◆ **Data provided**:
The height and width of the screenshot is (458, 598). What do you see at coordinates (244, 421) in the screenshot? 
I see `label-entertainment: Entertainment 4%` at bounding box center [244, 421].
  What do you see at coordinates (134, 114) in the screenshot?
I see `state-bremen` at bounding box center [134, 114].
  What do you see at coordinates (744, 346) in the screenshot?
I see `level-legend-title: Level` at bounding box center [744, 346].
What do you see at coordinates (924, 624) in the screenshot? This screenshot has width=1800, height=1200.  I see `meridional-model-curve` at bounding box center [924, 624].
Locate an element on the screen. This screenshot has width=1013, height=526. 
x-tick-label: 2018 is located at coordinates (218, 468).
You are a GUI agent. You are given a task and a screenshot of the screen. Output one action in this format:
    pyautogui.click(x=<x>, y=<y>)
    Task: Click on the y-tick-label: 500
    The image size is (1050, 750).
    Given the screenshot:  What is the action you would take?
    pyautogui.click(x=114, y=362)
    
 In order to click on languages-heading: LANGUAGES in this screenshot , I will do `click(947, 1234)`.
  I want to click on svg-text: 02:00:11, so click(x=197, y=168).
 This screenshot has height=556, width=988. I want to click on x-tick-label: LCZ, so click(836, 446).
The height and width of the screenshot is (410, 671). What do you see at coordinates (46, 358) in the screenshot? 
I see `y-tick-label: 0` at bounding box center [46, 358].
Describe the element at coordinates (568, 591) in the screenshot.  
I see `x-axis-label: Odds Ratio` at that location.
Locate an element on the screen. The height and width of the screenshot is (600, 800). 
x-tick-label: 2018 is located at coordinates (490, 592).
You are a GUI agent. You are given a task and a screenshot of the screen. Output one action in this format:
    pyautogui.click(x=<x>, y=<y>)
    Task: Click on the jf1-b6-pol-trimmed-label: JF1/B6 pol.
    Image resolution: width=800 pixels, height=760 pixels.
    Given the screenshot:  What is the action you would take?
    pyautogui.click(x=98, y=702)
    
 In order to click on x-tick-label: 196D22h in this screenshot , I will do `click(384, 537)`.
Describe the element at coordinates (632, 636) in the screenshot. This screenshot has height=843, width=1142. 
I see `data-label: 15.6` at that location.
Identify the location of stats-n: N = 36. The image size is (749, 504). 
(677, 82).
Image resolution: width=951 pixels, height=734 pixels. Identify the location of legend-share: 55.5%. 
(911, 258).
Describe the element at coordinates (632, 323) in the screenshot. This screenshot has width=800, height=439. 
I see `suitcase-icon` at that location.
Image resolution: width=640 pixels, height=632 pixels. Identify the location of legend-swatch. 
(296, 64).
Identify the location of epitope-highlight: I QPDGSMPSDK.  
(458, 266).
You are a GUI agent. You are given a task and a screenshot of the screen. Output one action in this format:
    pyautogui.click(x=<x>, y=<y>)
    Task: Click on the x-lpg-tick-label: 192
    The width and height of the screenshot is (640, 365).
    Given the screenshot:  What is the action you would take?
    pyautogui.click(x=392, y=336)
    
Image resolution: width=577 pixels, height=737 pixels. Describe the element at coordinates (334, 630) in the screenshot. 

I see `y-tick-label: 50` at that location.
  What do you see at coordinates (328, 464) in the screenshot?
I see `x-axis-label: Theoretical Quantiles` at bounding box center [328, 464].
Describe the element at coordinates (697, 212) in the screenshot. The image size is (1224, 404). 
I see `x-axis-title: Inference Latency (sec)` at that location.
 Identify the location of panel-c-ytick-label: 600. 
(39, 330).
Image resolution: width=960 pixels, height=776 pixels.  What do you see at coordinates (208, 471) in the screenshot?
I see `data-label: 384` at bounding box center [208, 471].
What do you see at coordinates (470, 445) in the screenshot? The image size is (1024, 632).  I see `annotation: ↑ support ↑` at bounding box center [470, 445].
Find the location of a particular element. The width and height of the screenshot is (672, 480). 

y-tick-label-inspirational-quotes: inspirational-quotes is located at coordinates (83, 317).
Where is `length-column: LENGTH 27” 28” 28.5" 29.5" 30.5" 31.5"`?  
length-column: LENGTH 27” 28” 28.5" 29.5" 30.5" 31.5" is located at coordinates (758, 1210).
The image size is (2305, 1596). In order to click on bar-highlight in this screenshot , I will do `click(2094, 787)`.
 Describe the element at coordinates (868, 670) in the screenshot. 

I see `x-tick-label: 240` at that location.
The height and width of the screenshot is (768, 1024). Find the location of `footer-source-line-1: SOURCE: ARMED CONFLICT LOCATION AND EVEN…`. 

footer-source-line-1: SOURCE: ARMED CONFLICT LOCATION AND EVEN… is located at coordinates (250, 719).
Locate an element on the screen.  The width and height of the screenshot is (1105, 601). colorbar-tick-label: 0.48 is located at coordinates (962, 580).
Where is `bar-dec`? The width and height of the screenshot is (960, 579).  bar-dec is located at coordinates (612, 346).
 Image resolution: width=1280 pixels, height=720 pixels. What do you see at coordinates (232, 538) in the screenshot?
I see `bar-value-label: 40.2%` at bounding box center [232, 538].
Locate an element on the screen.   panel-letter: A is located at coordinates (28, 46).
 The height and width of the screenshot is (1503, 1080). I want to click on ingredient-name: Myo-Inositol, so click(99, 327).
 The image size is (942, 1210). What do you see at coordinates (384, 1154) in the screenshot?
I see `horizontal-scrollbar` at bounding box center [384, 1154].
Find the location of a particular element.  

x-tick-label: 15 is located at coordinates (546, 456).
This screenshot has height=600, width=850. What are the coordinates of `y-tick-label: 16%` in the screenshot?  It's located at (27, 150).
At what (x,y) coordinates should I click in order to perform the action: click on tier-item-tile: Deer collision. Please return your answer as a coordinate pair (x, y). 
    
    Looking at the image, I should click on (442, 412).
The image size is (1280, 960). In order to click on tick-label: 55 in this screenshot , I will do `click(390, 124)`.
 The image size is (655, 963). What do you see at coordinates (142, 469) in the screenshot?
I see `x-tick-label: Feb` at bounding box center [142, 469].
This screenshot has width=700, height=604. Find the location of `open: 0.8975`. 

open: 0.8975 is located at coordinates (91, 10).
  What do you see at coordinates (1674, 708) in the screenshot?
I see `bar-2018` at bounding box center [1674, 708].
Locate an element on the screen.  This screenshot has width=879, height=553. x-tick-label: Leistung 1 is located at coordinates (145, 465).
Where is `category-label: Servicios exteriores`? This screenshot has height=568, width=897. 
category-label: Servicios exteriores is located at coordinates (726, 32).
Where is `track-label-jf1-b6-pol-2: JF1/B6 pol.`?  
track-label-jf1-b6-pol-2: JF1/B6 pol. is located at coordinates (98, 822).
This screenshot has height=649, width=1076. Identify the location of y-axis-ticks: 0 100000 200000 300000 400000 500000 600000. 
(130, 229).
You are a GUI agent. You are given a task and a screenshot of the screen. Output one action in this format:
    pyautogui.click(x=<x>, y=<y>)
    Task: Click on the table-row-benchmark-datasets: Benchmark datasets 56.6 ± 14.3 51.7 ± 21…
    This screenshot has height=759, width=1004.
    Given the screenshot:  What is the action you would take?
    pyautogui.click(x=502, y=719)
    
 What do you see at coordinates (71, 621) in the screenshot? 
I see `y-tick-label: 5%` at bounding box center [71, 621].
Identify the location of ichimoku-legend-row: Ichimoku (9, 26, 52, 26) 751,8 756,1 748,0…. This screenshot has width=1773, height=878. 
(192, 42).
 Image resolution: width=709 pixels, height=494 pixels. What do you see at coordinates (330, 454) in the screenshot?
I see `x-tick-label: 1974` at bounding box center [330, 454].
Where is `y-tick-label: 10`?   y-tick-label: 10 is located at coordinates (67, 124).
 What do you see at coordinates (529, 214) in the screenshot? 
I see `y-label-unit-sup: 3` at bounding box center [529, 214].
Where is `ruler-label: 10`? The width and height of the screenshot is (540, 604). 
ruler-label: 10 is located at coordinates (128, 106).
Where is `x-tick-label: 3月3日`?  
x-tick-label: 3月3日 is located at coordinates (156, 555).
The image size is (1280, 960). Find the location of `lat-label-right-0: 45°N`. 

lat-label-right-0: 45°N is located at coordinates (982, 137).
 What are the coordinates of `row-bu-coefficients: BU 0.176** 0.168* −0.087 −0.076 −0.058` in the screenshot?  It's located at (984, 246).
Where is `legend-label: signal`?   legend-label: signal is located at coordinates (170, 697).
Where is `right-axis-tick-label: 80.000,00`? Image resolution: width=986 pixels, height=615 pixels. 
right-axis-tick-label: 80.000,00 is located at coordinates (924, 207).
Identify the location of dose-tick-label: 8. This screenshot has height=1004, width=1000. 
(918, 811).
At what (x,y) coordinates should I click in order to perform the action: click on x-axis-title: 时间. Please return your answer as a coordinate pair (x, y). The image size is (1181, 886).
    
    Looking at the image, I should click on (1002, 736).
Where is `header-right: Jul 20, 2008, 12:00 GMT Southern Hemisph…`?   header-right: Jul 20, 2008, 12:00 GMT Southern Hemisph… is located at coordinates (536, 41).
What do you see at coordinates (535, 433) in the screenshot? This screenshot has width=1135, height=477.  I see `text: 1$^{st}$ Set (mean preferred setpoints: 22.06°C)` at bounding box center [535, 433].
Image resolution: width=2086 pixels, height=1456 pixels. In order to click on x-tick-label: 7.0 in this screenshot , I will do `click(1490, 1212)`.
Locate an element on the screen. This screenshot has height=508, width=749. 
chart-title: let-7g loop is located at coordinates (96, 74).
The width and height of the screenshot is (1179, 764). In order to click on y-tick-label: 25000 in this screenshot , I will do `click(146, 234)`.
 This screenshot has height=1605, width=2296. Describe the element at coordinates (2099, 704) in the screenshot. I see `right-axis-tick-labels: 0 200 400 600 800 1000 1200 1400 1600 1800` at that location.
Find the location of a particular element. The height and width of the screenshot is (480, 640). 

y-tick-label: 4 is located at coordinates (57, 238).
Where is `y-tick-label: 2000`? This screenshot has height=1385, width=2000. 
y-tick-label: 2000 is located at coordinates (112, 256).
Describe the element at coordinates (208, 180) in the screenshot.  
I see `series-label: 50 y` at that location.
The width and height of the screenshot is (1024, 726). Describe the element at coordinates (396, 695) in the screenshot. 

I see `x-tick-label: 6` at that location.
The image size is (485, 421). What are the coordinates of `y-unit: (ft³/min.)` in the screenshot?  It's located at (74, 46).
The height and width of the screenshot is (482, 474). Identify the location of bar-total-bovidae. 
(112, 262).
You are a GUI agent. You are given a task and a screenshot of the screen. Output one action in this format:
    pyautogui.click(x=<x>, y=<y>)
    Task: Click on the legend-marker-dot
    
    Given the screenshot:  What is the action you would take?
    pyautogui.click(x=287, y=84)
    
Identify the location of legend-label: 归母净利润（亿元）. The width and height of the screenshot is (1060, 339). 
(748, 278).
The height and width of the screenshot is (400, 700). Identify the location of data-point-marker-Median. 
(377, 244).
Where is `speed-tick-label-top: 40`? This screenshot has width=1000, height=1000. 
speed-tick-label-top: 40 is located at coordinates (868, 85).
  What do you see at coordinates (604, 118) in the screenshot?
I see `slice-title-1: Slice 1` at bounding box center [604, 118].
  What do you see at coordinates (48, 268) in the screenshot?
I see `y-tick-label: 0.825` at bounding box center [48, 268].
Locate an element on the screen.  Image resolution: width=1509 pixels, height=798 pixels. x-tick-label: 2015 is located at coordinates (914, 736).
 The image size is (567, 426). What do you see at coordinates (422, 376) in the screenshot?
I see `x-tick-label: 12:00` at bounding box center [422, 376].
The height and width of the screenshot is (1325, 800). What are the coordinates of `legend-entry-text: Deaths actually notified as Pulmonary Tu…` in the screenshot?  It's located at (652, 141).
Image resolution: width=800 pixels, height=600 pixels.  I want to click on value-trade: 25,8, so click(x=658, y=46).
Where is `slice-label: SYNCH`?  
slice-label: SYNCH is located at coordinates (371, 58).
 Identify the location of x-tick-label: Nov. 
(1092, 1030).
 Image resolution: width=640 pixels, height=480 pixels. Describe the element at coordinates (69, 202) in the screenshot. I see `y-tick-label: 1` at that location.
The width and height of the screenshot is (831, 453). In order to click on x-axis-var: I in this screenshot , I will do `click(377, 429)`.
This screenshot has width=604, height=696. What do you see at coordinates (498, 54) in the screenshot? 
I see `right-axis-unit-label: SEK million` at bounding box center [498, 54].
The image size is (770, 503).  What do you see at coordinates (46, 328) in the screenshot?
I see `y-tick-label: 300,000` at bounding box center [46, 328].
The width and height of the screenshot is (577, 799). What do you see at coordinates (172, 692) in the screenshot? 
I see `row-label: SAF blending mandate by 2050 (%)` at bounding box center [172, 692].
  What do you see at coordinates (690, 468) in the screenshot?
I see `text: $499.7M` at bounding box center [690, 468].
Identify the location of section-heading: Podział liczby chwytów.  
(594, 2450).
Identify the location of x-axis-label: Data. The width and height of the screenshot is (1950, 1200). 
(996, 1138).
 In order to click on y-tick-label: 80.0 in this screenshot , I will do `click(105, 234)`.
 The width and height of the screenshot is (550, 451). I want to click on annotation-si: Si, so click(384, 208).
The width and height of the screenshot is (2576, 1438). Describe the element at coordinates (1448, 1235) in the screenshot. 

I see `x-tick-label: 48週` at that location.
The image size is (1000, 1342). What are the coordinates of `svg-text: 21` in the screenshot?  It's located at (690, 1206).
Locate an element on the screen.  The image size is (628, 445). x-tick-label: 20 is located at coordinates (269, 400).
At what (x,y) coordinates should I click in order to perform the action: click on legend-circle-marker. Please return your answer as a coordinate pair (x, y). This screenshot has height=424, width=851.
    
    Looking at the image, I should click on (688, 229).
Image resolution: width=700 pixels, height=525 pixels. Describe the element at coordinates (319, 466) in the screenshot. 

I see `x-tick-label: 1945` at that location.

◆ **Aim of the task**:
Can you rewrite the material starting at its beginning and ending at the line containing "center [244, 421].", with "coordinates" changed to "position" and nothing else altered?

◆ **Answer to this exercise**:
The height and width of the screenshot is (458, 598). What do you see at position (244, 421) in the screenshot? 
I see `label-entertainment: Entertainment 4%` at bounding box center [244, 421].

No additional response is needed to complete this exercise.